What is “Church Leadership?” What does it even mean?
Why do so many (at least in Evangelical circles of various denominations) consider lifelong dedicated celibacy so lowly? Why is it something almost no one considers, while marriage is lauded everywhere? Why is it something no one sees and no one is encouraged to consider?
Maybe the two questions are related? Maybe “Church Leadership” and celibacy, though not identical, should often be seen together?
What if “Church Leadership” is more than preaching sermons and getting to know “church members” and “counseling” people? What if “Church Leadership” should mean being an example to both the brethren and those who do not yet believe? What if, anyone who isn’t so, is by definition not a “Church Leader?”
I’ve heard pastors preach sermons about how much they and their congregations do not engage in real hospitality – not the entertaining of their neighbors and friends, but inviting those who cannot repay them, strangers, the homeless, and such, into their homes, and that they should. But I do not see them doing it. Why not? Why do they not do so?i
This business of hospitality is easier if one is celibate – if one has no spouse or children who rely on one, then such hospitality will not interfere with the needs of one’s spouse and children. Those for whom one cares can neither take time or resources the spouse and children need, nor can they threaten or bring harm to the spouse and children – since they do not exist.

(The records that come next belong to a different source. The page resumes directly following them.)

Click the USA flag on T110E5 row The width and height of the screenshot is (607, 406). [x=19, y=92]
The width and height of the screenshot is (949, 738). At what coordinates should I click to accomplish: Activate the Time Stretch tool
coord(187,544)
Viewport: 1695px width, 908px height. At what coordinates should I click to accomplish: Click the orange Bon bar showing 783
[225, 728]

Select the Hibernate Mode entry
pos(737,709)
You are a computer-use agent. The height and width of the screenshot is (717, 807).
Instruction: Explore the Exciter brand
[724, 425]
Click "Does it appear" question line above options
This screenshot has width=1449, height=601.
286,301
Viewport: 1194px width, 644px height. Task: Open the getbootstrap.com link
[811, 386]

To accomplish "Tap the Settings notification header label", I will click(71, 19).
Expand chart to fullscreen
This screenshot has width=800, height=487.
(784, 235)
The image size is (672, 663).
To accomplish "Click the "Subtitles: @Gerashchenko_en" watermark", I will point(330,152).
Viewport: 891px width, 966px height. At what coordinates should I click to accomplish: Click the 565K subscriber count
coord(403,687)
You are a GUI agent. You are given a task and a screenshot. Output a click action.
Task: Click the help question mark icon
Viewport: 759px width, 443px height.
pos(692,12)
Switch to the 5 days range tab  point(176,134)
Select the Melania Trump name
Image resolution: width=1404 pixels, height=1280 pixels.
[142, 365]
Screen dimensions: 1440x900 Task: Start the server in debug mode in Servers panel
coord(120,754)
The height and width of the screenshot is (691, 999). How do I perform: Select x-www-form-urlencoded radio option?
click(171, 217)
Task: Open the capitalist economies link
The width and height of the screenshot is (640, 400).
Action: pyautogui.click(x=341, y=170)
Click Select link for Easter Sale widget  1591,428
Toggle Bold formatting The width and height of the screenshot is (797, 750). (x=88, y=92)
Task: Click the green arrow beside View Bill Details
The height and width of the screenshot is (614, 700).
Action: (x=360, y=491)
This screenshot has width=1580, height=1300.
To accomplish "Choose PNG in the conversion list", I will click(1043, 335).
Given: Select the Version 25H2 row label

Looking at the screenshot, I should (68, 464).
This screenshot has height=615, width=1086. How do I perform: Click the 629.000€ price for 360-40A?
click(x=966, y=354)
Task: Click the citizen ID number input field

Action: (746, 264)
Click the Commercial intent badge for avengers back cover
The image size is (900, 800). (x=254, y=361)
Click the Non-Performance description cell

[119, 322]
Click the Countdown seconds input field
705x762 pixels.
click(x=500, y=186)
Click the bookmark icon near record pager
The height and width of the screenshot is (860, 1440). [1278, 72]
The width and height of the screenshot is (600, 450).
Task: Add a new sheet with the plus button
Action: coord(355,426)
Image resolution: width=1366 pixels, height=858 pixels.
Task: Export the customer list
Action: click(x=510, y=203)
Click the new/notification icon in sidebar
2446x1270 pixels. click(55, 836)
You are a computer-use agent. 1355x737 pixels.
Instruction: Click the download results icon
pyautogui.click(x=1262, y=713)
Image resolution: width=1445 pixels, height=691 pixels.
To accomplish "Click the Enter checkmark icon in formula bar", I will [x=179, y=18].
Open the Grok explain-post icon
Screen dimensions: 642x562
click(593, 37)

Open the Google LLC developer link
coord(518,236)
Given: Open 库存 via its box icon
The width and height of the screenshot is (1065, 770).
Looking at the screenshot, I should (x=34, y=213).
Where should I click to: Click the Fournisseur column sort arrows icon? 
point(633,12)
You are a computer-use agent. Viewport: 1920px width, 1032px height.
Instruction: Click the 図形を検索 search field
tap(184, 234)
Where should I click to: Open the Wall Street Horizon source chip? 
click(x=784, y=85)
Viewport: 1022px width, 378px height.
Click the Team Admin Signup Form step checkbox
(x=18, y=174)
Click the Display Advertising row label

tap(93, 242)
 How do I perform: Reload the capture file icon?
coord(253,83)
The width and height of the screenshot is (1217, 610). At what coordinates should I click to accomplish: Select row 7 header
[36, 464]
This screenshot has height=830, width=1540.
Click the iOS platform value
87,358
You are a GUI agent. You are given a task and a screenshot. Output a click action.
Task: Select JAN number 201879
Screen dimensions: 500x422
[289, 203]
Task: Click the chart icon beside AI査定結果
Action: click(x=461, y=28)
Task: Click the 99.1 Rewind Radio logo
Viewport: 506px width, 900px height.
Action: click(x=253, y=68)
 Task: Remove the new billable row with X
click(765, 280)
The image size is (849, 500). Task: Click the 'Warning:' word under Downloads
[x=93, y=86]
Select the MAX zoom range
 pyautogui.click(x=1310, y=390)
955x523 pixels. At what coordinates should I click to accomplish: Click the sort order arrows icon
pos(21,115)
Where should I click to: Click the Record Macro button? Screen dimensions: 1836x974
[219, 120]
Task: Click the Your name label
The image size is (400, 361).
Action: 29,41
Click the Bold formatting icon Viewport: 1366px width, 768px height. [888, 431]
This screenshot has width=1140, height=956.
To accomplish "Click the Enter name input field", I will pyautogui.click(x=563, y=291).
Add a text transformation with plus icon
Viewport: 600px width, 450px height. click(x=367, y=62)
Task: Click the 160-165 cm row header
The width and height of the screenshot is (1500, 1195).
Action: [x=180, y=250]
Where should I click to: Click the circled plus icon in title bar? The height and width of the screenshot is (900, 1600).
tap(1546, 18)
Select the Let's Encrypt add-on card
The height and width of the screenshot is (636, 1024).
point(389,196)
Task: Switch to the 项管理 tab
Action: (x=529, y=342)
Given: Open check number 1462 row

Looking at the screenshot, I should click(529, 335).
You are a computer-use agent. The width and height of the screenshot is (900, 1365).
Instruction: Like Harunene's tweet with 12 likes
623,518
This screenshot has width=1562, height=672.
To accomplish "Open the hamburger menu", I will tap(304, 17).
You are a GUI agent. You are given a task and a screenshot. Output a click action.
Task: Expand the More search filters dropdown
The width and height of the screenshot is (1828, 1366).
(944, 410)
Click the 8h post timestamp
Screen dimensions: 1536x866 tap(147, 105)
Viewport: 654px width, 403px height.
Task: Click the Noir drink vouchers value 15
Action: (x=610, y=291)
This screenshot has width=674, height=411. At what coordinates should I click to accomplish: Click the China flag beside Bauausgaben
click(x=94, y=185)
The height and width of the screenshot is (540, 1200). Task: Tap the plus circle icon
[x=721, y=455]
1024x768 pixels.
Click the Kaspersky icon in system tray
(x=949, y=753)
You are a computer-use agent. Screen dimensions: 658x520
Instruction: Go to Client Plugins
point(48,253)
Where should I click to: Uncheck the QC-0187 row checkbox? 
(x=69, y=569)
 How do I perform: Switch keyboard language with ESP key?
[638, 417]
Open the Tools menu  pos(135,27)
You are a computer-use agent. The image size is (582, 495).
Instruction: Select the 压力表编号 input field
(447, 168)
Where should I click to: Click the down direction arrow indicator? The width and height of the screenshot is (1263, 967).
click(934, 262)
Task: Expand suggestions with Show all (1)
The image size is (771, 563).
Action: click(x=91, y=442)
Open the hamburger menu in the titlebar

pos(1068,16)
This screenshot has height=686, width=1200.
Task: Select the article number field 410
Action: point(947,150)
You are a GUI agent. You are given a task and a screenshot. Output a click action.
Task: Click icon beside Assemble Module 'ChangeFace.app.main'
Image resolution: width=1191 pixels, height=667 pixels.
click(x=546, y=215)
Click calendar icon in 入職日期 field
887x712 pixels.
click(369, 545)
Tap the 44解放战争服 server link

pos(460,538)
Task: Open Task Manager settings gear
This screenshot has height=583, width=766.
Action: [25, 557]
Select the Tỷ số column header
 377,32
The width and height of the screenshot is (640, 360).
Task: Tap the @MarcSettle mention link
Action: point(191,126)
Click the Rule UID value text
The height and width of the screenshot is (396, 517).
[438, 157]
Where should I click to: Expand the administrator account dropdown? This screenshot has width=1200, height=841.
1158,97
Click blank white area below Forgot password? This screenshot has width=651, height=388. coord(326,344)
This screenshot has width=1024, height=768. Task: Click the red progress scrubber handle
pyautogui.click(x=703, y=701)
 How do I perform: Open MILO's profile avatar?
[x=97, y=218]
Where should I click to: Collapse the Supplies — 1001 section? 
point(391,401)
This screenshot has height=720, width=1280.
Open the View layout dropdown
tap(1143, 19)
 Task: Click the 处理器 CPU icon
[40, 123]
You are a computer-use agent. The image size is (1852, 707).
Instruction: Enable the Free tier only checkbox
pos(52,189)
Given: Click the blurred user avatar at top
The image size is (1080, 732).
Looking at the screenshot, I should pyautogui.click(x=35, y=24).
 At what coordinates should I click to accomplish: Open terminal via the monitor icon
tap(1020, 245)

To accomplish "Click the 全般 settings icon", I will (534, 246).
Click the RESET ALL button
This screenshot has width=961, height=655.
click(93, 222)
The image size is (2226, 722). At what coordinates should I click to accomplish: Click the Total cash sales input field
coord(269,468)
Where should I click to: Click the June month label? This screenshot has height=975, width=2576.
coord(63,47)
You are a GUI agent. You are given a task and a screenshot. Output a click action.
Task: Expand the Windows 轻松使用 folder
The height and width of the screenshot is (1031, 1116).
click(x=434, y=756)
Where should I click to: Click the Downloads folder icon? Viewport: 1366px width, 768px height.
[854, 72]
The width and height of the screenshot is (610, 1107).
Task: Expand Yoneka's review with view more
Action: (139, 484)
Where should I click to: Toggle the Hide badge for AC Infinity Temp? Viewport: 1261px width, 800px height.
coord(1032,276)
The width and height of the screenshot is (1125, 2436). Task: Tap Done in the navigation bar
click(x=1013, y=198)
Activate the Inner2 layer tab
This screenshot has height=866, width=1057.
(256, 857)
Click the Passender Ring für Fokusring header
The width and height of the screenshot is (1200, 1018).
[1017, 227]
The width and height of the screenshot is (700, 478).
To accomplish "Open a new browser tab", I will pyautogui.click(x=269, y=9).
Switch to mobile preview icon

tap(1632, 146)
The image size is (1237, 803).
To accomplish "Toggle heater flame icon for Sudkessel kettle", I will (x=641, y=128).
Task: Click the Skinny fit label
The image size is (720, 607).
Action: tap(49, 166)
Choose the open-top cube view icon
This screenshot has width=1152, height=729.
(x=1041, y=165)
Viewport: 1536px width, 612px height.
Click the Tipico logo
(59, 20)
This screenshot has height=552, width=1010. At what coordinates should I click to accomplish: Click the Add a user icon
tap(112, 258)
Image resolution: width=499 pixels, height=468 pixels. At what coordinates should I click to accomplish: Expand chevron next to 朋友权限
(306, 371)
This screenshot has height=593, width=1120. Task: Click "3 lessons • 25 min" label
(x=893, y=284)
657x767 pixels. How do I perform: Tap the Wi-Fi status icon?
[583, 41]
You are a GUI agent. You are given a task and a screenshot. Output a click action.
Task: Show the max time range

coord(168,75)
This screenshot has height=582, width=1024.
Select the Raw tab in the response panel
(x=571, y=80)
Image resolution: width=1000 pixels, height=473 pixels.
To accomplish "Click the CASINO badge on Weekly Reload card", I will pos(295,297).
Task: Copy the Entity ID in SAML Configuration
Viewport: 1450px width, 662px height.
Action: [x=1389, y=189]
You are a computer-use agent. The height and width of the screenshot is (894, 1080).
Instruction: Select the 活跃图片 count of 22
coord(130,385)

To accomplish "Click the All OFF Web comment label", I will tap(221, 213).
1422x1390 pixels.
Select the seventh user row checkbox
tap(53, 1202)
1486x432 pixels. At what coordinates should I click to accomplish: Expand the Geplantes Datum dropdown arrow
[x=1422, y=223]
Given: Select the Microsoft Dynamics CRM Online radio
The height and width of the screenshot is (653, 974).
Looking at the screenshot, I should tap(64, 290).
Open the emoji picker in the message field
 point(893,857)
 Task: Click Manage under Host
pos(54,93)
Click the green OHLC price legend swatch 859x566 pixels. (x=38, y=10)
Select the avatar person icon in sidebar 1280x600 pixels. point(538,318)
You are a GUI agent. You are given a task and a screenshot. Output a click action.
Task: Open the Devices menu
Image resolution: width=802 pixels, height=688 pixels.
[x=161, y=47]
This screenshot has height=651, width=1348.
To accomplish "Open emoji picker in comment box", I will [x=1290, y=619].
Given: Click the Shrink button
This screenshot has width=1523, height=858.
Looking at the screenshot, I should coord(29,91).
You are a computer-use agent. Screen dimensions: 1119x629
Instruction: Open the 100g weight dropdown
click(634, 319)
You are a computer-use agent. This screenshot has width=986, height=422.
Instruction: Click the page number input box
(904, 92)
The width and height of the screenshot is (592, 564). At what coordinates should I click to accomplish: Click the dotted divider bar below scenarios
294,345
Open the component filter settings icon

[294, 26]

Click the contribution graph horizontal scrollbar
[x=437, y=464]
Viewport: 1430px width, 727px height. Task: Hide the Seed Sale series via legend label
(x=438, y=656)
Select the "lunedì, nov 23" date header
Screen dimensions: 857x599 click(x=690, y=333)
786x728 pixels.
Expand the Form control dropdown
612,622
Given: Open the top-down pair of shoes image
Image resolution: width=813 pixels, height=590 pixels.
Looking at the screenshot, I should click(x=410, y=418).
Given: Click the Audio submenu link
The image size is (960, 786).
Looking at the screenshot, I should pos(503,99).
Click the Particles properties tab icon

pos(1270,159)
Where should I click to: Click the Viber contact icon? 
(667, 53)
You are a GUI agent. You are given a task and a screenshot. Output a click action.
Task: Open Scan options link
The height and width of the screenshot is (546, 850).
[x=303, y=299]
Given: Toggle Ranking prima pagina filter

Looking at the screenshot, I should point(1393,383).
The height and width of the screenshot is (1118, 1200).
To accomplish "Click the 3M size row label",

What of life in a hostile society or government? If one has a spouse and children, one will be considering their needs. If one has not, then one does not have those ties. One may care for others when such care may bring a prison or death sentence without thinking about whether this conflicts with one’s duty to care for one’s spouse and children. If one’s house is raided, if this is not done during the time of a Church meeting, only oneself will be found – and perhaps whatever strangers or homeless or others to whom one is showing hospitality.
What of preaching the Gospel in this environment? If one has a spouse and children, one’s imprisonment or death will prevent one from taking care of them. If one has not, one has not this issue: one’s primary care to the Church and to the world is that of witness – that which is perfected in martyrdom. So many concerns do not belong to one.
If one is celibate, one does not need to take care of a family, which means one will have more time and resources for prayer or for other endeavors related to ministry.
I am not saying that no one is called both to these things I have mentioned above, which are made simpler and easier by celibacy, and to marriage: God is to be trusted: we can rely on Him in any ways and all ways: He is Almighty, and knows best how to care for each of us. If you have been called to such a thing: do not fear! God knows the needs of your loved ones better than you. He can protect them quite easily from those things which seem like harm to you: it is nothing to Him to do so, to make the secret police simply forget that you have a family, to make that rowdy character polite to your wife, to provide whatever is wanted whenever it is wanted: all these are easy for Him to do. He does not need you to care for your family. However, if you think you are called both to some kind of such “Church Leadership” or “Ministry” and to marriage, especially if the idea of voluntary, chosen, dedicated celibacy has never occurred or been exposed to you, please consider whether you are called to marriage at all, or whether you only think you are, because you’ve been raised in a context that assumes marriage is for most everyone.
Copyright 2019 Raina Nightingale
i I really do wonder why any real attempt at hospitality is so rare among many Christians in America: do they want to take out their dislike for American policies on foreigners and the homeless, instead of trusting that God is in control of everything, and loving those around them as He intended? Are they unwilling to obey Him lest one obedience lead to another, and something which they imagine they will hate befall them? Are they just playing a game of make-believe where they pretend to be Christians but never seriously intend to follow Jesus? It certainly makes me wonder what is going on when people talk about how they really should be doing something, and then don’t even look for opportunities to do it – it wouldn’t be that hard. Do they enjoy talking about how they’re not doing what they should be? Do they enjoy talking about how what God asks is too hard? But, then, I’ve heard people talk about how little their difficulties in being Christian in America are, and how they need to get out of their “safe bubbles” only to talk, a few minutes later, about how hard some trivialty is, like changing the place or time of their meeting. Once again I wonder: are so many of these people who claim the Name not persecuted because they refuse it? Because they bow to the Enemy, everywhere where it really matters, and put up just enough resistance to some societal or cultural trend here or there to make believe that they aren’t completely compromised – traitors through and through, or perhaps spies?